The study of lifespan behavioral changes in single-celled organisms has, for the most part, been driven by the need to understand their reactions to environmental pressures. However, a rising body of research points to the fact that single-celled organisms display behavioral changes during their entire life, regardless of the external surroundings. The study examined the impact of age on behavioral performance as measured across different tasks within the acellular slime mold Physarum polycephalum. Our analysis encompassed slime molds with ages spanning from one week to a century. Migration speed's trajectory decreased with increasing age across a spectrum of environmental conditions, from favorable to adverse. Our results underscore that the abilities to learn and make decisions are not eroded by the progression of age. Our third finding demonstrates the temporary behavioral recovery in old slime molds, achieved by either dormancy or merging with a younger counterpart. In our final experiment, we observed the slime mold's response to a decision-making process involving cues from genetically similar individuals, varying in age. Slime molds, irrespective of age, displayed a pronounced attraction to the cues deposited by younger slime molds. Even though considerable effort has gone into studying the behavior of unicellular organisms, a minuscule number of studies have embarked on documenting the shifts in behavior exhibited by a single organism over its entire lifetime. Our comprehension of the behavioral adaptability within single-celled organisms is enhanced by this study, which positions slime molds as a promising model for exploring the consequences of aging at the cellular level. This piece of writing forms a component of the 'Collective Behavior Through Time' discourse forum's meeting materials.

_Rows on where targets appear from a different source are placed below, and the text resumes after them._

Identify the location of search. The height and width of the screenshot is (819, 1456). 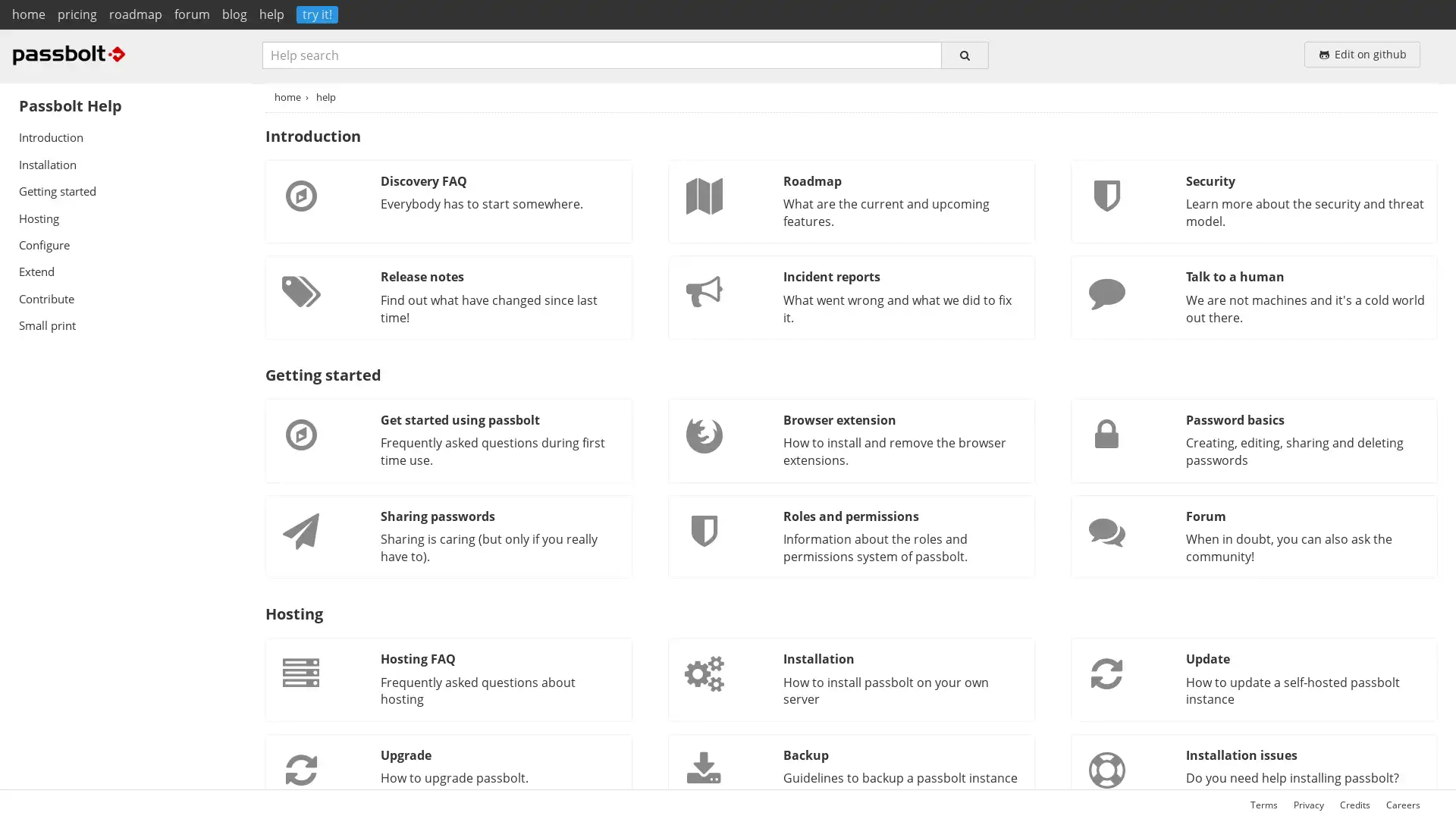
(964, 54).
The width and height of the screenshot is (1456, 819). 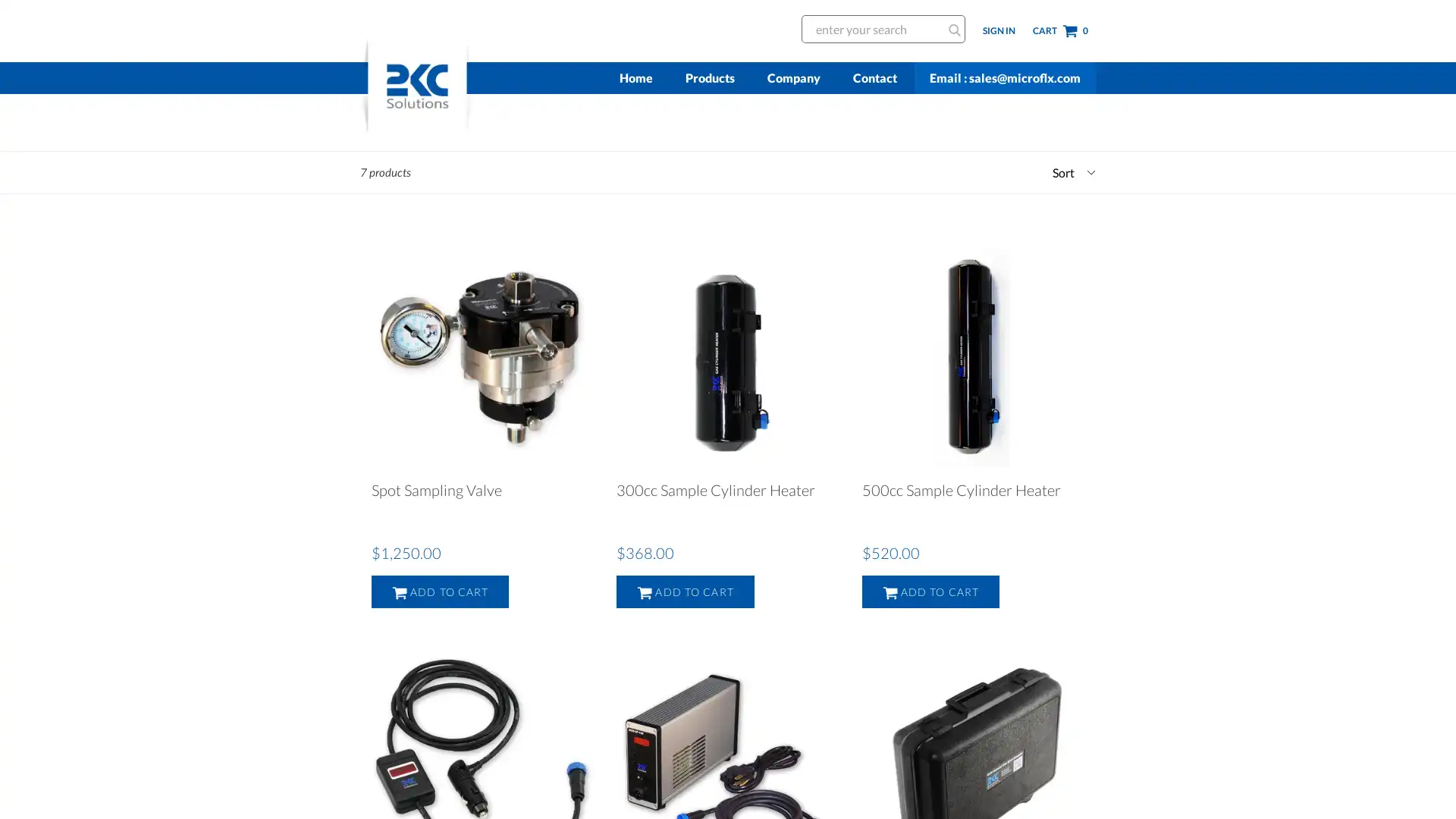 I want to click on ADD TO CART, so click(x=439, y=591).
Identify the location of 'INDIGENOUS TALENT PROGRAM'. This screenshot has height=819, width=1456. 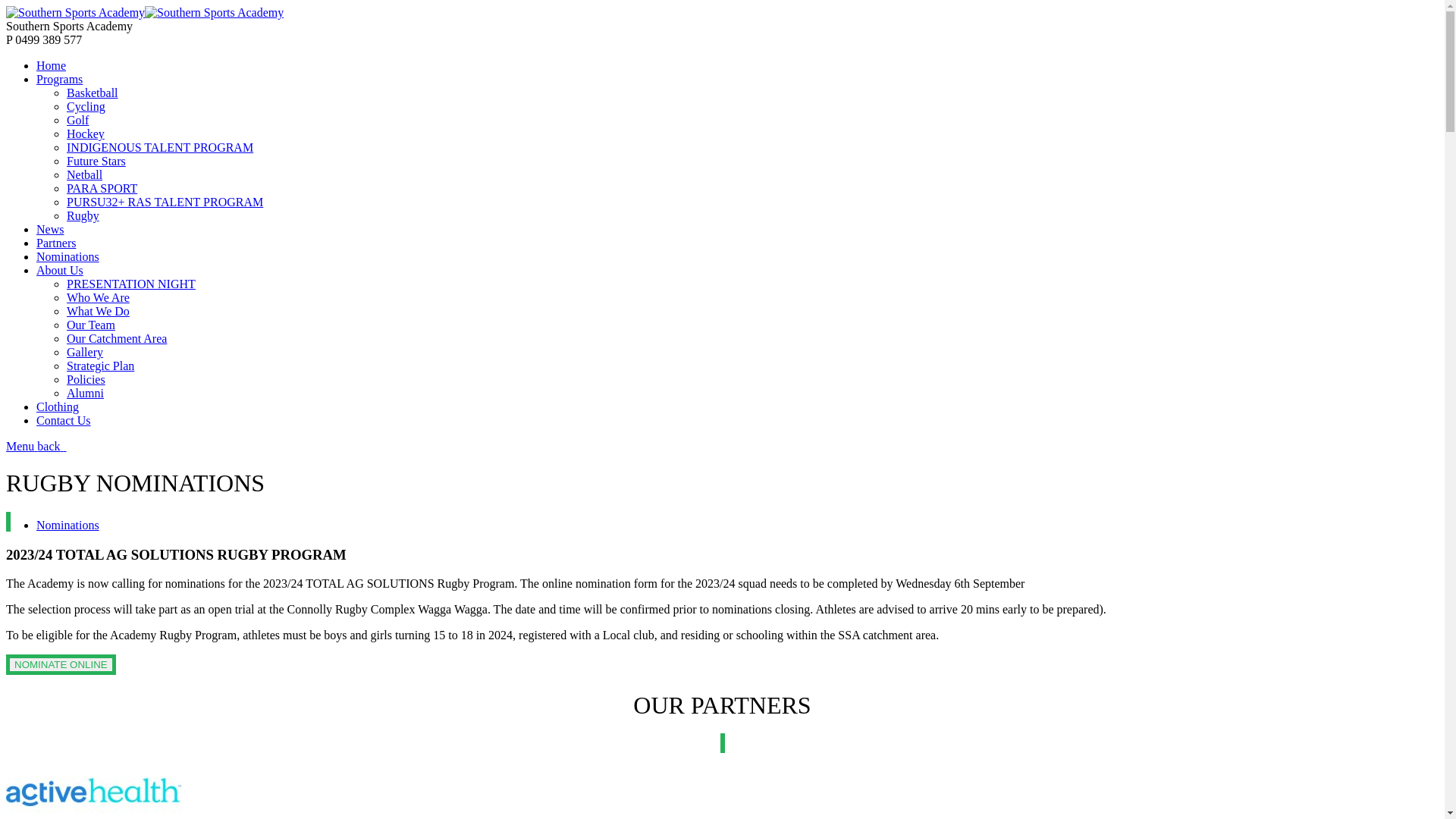
(160, 147).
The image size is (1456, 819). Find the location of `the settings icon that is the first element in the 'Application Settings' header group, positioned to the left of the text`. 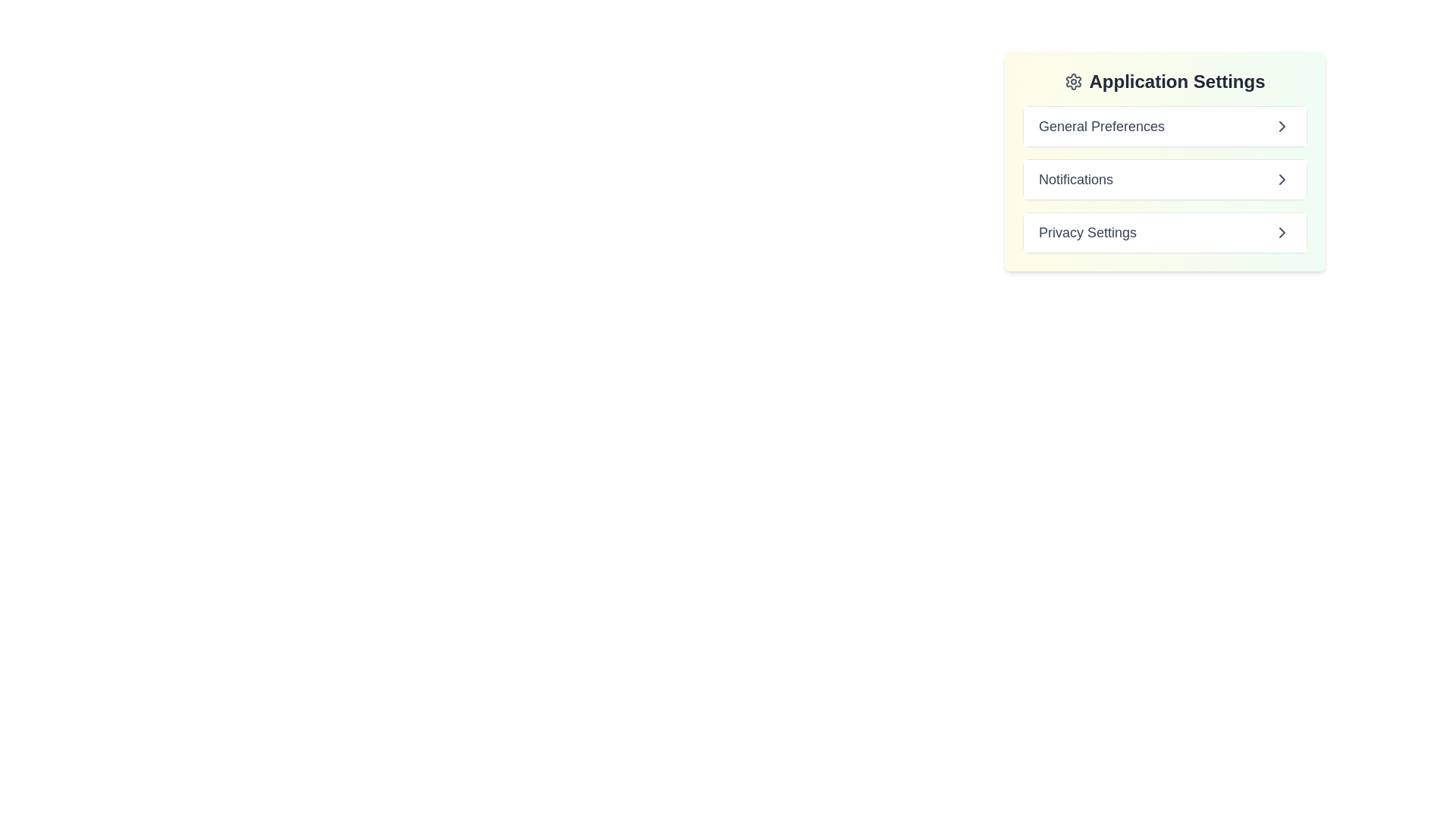

the settings icon that is the first element in the 'Application Settings' header group, positioned to the left of the text is located at coordinates (1073, 82).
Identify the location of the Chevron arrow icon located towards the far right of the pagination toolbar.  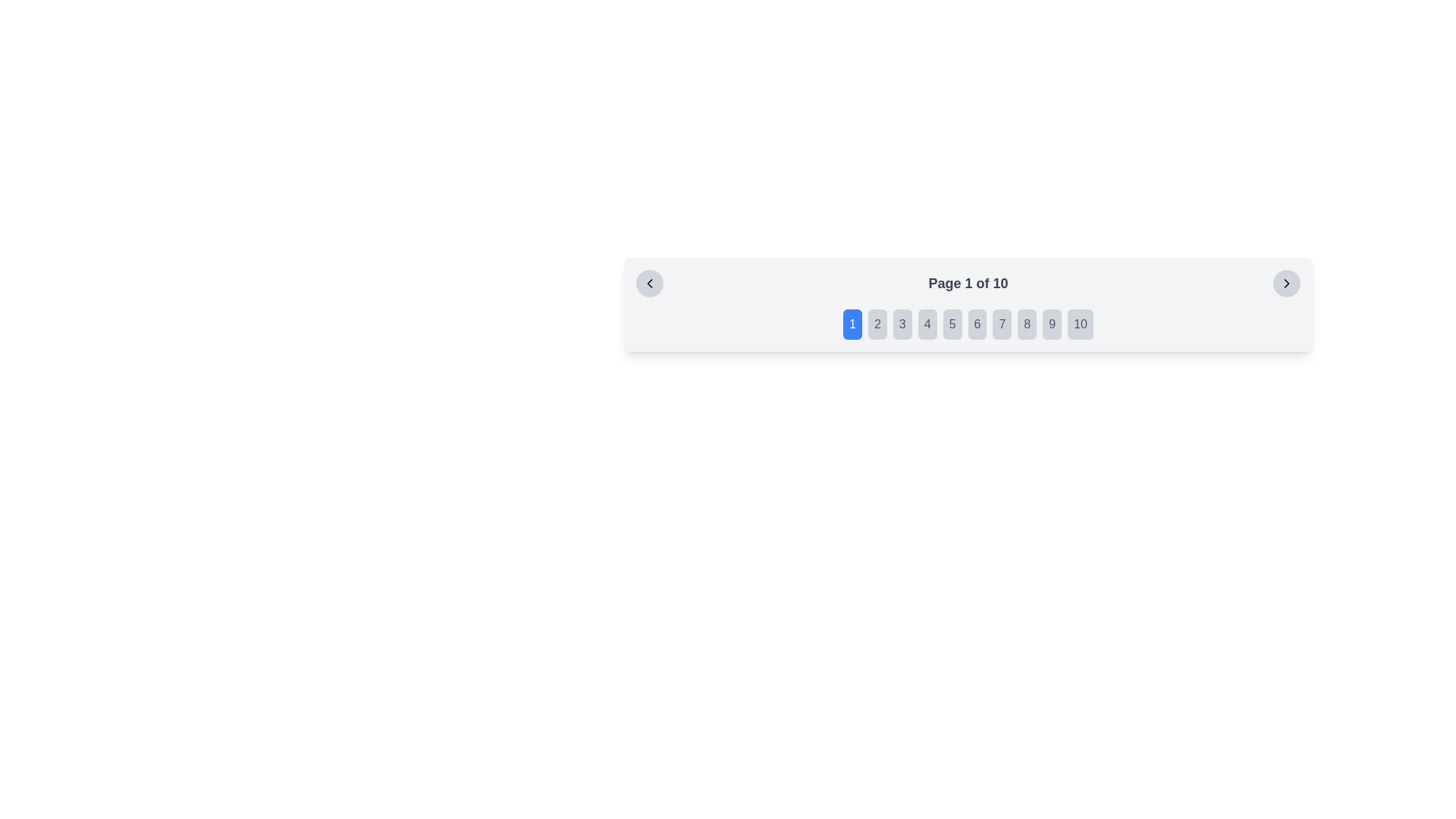
(1285, 284).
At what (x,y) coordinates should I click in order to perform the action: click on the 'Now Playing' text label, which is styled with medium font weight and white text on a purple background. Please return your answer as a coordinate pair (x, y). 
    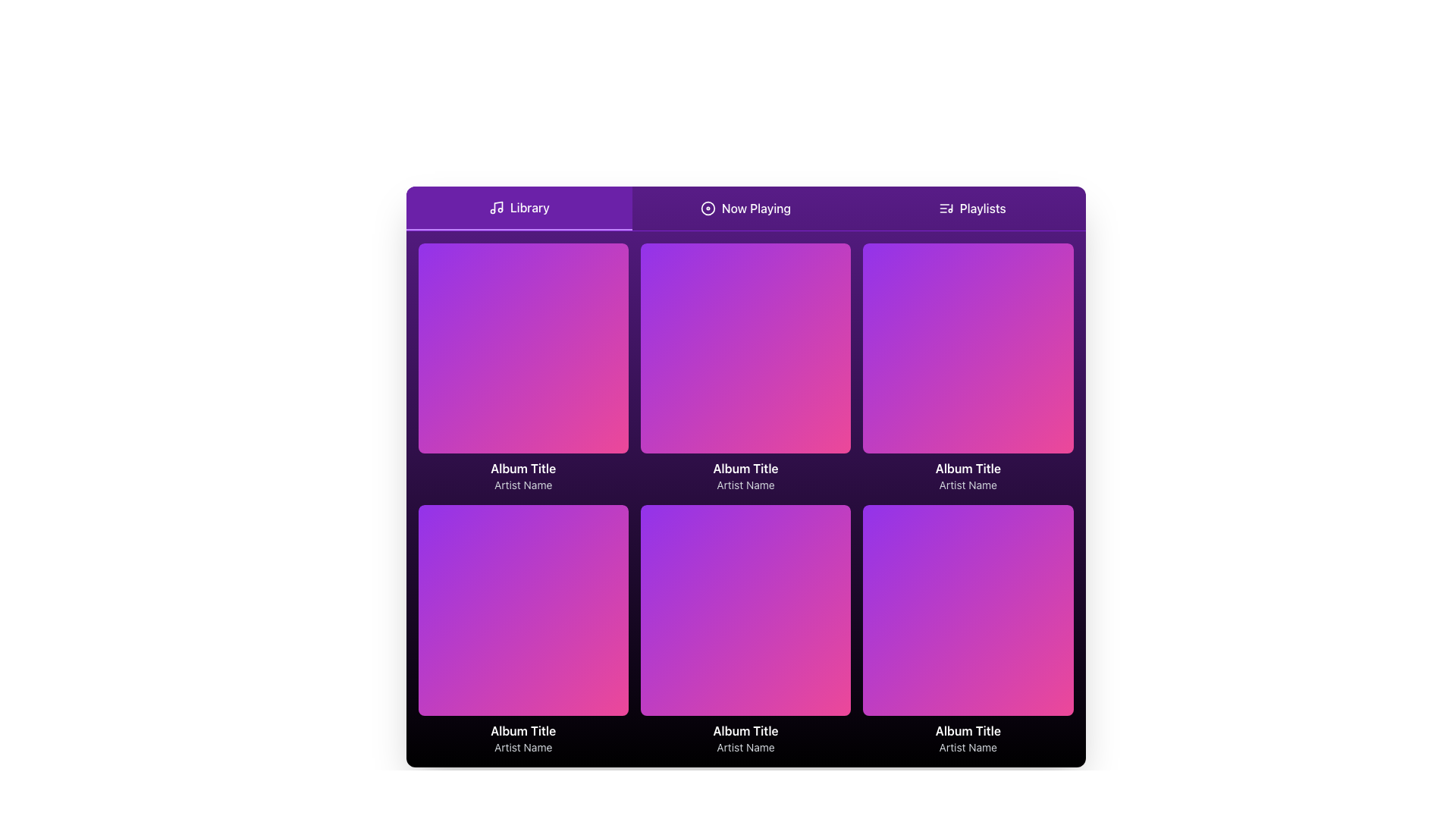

Social behavior is ubiquitous in the animal world, featuring intricate relationships within and between animal communities. Though within-group connections are generally cooperative, interactions between groups typically present conflict or, at best, a state of passive acceptance. Remarkably few instances exist of collaborative endeavors between individuals belonging to different groups, especially in certain primate and ant communities. We explore the reasons for the uncommonness of intergroup cooperation, and the circumstances that promote its evolution. A model incorporating local and long-distance dispersal, alongside intra- and intergroup relationships, is described here.